Hitting those targets would spur massive job growth. And those economic projections are helping O’Gorman’s team galvanize support for the energy transformation. In 2020, governments across Australia invested more than AU$7 billion in clean energy projects as part of their COVID-19 recovery stimulus measures, according to WWF’s renewable energy report card. Queensland, for example, appointed its first minister for renewables and hydrogen, and pledged AU$500 million for state-owned renewable projects.
“They now see it as an opportunity to improve nature and lives,” O’Gorman said.
The private sector is jumping on board, too. More than 100 companies have thrown support behind the initiative. And O’Gorman’s team is collaborating with policymakers and financial markets to create carbon-offset credit incentives that can be stacked to make private investments more attractive.
The disruptive approach to climate change and bushfire restoration is an extension of WWF-Australia’s organizational transformation that began six years ago. To ensure mutual benefits for all stakeholders, teams were retrained in areas like design thinking and collaboration. As a result, teams responded with greater agility.
“WWF will continue to advocate for policies that benefit both people and nature,” O’Gorman said. “That is how we will restore what has been lost, and ensure we build back a more resilient Australia.”
Listen to WWF-Australia CEO Dermot O’Gorman explain how the organization is working to become more innovative and agile.
About five years ago as an organization—in Australia and globally—we realized that the scale of the challenges that we are facing are so, so large that we needed to adopt a much more innovation-focused approach. So here in Australia, we created something called Panda Labs, which is our innovation platform and have spent the last five years both reskilling the organization with design thinking capabilities but also reconfiguring the organization itself. Part of what we've been doing through Regenerate Australia is to continue that journey to make us much more of an innovation organization and an agile one. This is the interesting part for me as the CEO is that everybody says at the moment, “I'm an innovation organization. I'm becoming much more agile.” But the thinking through what that means and what’s the change process for the organization to be able to still maintain the project management skills—which have been a foundation for WWF for 60 years because they're super important in delivering the outcomes—but marrying those with ideation, design thinking.

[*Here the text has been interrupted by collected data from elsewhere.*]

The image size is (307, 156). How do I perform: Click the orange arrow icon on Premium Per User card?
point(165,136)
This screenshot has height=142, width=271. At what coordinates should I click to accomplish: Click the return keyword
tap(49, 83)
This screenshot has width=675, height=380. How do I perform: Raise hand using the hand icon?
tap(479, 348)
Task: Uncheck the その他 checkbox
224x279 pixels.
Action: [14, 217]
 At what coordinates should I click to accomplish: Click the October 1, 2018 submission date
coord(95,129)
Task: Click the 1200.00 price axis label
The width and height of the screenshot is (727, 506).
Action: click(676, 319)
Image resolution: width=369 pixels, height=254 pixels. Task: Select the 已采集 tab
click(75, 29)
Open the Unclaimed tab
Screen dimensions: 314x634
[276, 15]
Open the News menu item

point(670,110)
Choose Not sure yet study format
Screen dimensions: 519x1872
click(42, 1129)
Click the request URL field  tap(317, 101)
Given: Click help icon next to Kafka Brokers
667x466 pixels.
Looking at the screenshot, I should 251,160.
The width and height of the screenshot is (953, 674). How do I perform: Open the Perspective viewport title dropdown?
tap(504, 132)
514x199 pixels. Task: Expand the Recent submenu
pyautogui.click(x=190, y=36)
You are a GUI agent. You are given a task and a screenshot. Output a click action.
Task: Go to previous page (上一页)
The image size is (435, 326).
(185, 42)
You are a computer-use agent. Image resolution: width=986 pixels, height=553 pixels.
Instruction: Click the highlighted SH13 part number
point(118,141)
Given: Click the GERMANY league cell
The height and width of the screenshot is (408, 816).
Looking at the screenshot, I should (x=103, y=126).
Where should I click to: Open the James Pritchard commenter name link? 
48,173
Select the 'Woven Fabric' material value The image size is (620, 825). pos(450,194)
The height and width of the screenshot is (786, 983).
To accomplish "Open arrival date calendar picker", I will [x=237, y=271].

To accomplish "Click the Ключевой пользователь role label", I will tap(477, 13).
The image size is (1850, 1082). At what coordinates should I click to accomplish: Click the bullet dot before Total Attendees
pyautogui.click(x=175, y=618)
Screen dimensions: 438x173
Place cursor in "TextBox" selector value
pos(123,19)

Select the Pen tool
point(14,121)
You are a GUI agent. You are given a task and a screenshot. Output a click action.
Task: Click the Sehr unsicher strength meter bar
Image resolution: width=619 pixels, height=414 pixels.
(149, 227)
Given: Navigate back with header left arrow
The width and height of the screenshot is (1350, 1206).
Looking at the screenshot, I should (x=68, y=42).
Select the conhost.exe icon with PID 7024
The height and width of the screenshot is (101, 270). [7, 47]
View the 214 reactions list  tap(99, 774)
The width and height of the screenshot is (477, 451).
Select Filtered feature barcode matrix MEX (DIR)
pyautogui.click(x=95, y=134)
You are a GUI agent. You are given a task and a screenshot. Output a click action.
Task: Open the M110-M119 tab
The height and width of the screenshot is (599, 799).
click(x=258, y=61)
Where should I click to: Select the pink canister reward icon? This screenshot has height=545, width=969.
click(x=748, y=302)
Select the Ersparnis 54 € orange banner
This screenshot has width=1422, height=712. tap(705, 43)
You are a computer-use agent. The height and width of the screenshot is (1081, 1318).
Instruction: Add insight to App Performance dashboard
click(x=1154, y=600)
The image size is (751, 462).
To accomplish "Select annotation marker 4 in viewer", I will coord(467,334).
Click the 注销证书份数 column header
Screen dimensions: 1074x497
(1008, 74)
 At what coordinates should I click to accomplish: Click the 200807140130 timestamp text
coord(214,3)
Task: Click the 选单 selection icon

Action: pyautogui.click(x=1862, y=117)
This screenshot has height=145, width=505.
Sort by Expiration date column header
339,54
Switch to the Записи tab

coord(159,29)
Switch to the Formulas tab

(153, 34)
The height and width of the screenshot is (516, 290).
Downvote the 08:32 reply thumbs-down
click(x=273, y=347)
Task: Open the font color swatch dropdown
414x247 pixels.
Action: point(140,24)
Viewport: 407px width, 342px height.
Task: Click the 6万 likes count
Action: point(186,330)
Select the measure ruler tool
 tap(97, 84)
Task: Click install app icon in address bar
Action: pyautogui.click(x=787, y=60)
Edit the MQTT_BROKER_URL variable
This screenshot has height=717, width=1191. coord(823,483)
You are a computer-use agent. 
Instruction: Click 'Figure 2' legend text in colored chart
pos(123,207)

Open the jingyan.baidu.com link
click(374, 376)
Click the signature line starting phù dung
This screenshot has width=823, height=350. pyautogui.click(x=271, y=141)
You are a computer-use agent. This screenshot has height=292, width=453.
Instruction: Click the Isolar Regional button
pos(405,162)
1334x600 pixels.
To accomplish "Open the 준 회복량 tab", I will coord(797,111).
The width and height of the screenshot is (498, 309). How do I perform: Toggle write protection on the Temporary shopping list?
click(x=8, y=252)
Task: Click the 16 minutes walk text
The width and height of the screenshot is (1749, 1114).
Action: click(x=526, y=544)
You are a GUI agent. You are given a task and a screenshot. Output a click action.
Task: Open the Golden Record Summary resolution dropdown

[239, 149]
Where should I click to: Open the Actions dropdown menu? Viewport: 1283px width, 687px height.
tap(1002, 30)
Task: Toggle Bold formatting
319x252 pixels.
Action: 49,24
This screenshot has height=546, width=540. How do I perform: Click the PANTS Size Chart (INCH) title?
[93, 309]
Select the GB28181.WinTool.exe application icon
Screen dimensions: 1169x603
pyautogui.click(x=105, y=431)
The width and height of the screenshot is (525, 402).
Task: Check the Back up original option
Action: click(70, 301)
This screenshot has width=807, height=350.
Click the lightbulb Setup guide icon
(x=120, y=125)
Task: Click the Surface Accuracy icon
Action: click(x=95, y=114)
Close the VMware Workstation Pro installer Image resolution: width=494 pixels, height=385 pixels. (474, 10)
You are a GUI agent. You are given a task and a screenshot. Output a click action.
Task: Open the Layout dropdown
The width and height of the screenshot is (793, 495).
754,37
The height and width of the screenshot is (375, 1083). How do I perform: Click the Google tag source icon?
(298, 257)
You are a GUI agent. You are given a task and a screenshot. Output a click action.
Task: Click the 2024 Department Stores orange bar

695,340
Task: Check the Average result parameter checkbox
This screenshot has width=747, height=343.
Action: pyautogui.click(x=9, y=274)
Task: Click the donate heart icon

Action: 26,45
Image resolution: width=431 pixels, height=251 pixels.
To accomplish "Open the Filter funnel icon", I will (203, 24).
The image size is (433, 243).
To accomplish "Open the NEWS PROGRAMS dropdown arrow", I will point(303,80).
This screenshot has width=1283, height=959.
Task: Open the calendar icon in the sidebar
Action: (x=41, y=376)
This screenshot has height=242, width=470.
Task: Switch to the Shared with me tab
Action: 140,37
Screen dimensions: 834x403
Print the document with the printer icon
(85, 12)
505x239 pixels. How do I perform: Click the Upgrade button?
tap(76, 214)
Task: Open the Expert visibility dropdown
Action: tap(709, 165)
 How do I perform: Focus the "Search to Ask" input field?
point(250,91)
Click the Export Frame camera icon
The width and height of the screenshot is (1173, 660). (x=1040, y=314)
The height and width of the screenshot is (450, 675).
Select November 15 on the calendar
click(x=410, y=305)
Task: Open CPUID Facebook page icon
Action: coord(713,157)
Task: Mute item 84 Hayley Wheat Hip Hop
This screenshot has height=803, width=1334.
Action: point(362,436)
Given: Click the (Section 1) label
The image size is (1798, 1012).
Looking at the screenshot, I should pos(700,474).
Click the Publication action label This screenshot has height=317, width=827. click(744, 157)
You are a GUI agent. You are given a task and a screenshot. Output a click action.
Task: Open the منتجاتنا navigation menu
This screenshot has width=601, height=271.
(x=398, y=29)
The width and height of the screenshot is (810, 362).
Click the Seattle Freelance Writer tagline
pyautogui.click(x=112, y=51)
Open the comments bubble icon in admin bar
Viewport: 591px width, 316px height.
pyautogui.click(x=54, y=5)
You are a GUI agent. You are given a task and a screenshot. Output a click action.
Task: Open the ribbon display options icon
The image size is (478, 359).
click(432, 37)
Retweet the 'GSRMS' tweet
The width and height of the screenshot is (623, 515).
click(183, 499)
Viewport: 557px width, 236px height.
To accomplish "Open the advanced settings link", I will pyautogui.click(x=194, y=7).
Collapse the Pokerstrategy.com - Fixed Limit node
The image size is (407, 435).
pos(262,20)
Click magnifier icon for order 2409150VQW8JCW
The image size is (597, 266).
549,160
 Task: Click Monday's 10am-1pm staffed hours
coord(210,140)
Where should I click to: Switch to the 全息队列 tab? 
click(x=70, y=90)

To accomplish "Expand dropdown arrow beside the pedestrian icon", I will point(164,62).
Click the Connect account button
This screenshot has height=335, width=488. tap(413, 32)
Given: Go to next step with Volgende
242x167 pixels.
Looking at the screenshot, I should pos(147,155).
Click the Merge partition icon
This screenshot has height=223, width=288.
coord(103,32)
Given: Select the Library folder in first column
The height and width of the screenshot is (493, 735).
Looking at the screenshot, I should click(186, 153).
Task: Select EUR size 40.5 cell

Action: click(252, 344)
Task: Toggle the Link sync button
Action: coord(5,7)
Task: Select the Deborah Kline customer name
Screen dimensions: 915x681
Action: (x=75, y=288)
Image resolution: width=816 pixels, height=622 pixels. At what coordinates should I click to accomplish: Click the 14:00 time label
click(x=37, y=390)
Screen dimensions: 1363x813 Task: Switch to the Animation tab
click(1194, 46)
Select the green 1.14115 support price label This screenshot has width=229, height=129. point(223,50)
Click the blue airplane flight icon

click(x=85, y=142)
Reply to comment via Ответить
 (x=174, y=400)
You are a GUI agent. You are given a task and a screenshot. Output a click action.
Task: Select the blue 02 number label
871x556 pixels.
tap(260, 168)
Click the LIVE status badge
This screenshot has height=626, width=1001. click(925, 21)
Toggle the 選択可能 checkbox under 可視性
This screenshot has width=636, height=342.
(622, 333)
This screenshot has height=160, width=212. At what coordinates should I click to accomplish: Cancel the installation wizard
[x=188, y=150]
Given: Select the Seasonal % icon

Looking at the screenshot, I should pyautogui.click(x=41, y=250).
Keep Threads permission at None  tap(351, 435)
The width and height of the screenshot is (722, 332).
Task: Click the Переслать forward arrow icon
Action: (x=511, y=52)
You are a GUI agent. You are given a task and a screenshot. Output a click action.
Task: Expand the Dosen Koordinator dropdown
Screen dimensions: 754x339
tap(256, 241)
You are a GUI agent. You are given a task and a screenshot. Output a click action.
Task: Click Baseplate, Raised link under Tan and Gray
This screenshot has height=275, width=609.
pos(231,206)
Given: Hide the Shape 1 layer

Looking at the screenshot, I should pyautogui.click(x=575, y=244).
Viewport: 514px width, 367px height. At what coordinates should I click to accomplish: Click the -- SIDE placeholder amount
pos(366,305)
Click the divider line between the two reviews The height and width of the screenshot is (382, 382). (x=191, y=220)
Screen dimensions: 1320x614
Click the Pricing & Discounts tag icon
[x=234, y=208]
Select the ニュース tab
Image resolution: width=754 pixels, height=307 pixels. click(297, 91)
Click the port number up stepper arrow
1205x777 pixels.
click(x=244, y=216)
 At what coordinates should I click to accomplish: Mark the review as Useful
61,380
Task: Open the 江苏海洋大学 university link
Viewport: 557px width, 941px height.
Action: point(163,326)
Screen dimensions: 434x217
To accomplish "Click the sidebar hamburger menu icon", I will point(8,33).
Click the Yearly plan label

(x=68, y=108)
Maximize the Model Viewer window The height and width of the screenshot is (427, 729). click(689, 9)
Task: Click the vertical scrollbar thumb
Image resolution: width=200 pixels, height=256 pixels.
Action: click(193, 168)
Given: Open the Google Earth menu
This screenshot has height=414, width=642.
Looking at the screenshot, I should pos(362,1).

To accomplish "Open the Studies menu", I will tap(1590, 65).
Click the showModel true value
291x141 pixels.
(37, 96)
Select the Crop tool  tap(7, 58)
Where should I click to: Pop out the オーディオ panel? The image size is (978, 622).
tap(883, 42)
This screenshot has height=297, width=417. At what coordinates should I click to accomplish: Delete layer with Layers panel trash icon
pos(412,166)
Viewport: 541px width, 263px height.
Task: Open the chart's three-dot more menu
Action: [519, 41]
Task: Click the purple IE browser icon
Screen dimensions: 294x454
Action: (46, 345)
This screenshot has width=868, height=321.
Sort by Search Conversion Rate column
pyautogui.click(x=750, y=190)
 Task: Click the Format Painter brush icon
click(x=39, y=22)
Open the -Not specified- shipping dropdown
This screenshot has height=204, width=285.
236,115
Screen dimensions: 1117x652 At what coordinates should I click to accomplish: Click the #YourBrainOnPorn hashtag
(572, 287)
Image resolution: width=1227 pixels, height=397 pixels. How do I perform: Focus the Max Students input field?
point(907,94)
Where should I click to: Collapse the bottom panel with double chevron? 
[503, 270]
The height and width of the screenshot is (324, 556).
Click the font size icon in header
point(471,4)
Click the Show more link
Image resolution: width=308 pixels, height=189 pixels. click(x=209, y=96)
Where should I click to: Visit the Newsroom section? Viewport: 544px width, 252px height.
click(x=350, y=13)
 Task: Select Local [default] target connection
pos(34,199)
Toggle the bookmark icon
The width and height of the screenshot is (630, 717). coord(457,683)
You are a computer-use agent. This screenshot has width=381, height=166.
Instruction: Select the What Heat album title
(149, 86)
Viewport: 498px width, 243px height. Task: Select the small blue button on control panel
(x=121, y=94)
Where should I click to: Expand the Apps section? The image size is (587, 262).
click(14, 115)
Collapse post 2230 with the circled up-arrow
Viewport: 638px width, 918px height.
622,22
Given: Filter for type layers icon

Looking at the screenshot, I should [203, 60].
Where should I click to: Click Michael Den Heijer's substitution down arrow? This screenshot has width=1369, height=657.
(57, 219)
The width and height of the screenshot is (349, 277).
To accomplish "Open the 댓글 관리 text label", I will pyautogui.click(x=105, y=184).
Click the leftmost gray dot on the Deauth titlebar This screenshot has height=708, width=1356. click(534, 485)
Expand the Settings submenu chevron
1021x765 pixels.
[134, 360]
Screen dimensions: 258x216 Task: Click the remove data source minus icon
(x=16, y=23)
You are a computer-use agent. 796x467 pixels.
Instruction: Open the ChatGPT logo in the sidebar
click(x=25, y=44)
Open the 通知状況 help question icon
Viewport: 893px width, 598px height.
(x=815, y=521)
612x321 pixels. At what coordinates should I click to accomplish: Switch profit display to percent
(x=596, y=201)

I like to say we're very typical of a more established organization going through an innovation process. So lots of stuff we have done on innovation. We bought an innovation platform four or five years ago. It didn't really work because we didn't have the ecosystem and the capabilities around it to use it properly. So we had to go back and invest a whole lot of skills and capability building before we could come back to it.
One of the tests has been during the bushfires in terms of being much more agile. In a two-day period, we pivoted the whole organization and within eight weeks had got about AU$6 million allocated into bushfire-affected communities in that January, February, March period last year. And then we continued to do that in lockdown. So I think it was an indication that that team are becoming much more agile.